▶

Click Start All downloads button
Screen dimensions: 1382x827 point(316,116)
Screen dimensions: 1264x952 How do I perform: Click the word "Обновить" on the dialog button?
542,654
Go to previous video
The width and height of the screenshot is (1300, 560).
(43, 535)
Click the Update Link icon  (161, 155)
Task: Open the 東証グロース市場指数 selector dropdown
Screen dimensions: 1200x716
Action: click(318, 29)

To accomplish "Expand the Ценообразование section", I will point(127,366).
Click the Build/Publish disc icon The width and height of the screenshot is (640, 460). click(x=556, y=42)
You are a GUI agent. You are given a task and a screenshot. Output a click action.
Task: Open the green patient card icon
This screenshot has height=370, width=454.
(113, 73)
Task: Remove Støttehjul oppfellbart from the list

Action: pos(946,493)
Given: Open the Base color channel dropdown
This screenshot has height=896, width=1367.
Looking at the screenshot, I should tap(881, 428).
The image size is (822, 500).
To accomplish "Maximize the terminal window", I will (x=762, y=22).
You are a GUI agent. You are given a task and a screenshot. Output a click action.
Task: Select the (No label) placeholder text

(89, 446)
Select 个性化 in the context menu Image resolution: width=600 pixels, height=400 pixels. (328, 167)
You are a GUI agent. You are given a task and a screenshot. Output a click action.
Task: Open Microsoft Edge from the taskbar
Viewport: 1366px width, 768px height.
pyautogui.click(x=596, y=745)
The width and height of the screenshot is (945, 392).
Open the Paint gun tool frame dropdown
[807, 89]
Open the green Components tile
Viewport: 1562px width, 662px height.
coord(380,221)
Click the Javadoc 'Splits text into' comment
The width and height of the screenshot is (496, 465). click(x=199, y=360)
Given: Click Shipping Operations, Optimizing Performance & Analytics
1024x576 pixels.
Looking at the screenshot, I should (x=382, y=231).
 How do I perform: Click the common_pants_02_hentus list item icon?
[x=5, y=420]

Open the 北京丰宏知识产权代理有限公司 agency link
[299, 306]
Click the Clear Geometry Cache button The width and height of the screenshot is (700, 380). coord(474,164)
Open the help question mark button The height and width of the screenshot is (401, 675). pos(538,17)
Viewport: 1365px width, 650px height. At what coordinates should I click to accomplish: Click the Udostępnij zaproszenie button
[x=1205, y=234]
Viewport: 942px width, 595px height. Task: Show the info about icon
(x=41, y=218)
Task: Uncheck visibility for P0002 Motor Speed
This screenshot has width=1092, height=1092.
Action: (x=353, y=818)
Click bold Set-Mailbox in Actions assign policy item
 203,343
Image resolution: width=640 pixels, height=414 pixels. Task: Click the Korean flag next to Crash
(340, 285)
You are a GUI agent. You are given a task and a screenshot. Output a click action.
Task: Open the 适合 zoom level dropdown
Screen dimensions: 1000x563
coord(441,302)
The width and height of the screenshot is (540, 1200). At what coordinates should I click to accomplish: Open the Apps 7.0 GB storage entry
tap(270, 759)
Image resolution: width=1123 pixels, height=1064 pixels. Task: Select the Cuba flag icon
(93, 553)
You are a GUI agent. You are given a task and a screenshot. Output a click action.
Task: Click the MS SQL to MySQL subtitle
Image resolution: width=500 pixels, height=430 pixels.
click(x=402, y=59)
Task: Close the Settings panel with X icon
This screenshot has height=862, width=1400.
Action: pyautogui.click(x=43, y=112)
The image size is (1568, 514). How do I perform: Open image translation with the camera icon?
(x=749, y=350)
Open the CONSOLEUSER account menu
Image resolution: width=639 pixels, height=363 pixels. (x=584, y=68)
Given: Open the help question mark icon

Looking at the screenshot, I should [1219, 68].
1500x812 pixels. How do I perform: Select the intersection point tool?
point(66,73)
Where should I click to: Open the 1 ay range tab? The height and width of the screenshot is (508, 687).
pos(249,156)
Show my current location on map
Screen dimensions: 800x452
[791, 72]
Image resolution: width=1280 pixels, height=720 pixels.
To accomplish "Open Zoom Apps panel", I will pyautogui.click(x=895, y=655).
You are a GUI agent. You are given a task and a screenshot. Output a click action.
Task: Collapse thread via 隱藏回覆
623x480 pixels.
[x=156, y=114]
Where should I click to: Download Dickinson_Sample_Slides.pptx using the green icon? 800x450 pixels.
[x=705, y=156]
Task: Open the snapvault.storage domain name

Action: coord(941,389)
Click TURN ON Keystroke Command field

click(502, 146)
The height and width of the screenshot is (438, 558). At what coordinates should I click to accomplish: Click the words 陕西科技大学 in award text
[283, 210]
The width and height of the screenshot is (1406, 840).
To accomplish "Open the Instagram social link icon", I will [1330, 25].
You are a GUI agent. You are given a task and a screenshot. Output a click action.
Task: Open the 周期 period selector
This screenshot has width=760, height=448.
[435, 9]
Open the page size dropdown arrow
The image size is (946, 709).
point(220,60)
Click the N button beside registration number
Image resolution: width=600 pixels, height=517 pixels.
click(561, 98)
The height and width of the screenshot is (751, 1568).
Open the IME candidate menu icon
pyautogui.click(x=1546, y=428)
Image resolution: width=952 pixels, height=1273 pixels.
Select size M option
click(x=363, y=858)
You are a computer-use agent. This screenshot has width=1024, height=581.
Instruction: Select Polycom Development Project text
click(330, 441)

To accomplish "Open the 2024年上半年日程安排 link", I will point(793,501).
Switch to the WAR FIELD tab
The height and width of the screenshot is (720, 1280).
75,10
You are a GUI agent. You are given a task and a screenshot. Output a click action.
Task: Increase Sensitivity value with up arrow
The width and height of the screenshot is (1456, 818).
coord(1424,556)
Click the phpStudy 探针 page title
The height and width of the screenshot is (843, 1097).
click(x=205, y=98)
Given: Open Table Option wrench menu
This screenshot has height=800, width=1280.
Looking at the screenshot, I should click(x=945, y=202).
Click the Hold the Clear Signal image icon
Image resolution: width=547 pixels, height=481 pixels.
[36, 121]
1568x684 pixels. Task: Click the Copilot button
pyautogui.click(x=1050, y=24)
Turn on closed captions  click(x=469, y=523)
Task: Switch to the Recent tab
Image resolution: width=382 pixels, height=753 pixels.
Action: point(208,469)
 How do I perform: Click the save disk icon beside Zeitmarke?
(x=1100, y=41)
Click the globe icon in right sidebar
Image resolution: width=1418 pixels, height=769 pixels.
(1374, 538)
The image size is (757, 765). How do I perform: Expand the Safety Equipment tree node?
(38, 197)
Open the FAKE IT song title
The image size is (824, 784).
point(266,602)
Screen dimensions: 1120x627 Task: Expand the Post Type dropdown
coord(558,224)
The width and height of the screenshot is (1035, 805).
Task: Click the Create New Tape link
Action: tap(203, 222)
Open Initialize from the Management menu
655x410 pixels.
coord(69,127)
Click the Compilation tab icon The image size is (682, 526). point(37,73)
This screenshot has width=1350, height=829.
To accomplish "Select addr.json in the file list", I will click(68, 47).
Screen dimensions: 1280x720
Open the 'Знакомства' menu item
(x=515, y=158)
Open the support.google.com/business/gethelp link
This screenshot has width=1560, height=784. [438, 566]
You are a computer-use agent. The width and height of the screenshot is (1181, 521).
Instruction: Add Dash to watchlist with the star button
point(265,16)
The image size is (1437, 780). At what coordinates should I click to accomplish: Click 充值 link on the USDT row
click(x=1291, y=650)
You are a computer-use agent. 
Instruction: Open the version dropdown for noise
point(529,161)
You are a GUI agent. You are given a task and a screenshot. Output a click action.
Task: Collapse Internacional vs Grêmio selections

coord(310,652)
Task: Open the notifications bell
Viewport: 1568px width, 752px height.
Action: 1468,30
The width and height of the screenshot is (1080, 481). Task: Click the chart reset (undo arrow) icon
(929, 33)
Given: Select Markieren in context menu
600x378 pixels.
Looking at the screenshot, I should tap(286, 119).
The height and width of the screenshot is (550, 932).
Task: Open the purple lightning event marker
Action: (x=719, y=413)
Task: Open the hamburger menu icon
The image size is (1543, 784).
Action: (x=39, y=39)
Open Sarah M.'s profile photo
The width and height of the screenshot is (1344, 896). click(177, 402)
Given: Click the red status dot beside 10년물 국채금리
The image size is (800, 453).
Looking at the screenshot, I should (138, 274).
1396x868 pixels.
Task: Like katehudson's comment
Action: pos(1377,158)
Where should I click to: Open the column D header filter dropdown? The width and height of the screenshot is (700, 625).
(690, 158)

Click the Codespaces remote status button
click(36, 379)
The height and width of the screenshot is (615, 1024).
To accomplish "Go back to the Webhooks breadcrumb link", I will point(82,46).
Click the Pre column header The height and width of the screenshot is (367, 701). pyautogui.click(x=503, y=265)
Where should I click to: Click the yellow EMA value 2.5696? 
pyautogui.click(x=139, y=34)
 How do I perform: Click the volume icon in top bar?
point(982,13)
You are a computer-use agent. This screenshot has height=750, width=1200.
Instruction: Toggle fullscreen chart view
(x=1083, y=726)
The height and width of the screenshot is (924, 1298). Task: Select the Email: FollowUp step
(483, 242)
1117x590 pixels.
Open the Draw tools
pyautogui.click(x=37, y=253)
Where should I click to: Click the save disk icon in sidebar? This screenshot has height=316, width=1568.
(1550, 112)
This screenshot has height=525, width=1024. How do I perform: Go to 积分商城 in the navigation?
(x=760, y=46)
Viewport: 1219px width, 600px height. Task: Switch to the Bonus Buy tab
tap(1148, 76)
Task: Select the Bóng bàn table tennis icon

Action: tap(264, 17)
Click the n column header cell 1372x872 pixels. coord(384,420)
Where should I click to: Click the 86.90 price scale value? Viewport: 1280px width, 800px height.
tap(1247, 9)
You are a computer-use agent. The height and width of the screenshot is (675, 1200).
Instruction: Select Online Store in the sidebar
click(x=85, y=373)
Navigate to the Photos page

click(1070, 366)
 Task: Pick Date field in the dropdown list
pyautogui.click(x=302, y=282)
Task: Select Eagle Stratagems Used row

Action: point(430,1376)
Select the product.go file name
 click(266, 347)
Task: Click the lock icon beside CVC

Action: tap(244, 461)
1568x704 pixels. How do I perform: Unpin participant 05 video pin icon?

◀

**Action item:**
Would you copy every line from the listing above that has the string "context" in it?

**Answer to the exercise:**
Select 个性化 in the context menu Image resolution: width=600 pixels, height=400 pixels. (328, 167)
Given: Select Markieren in context menu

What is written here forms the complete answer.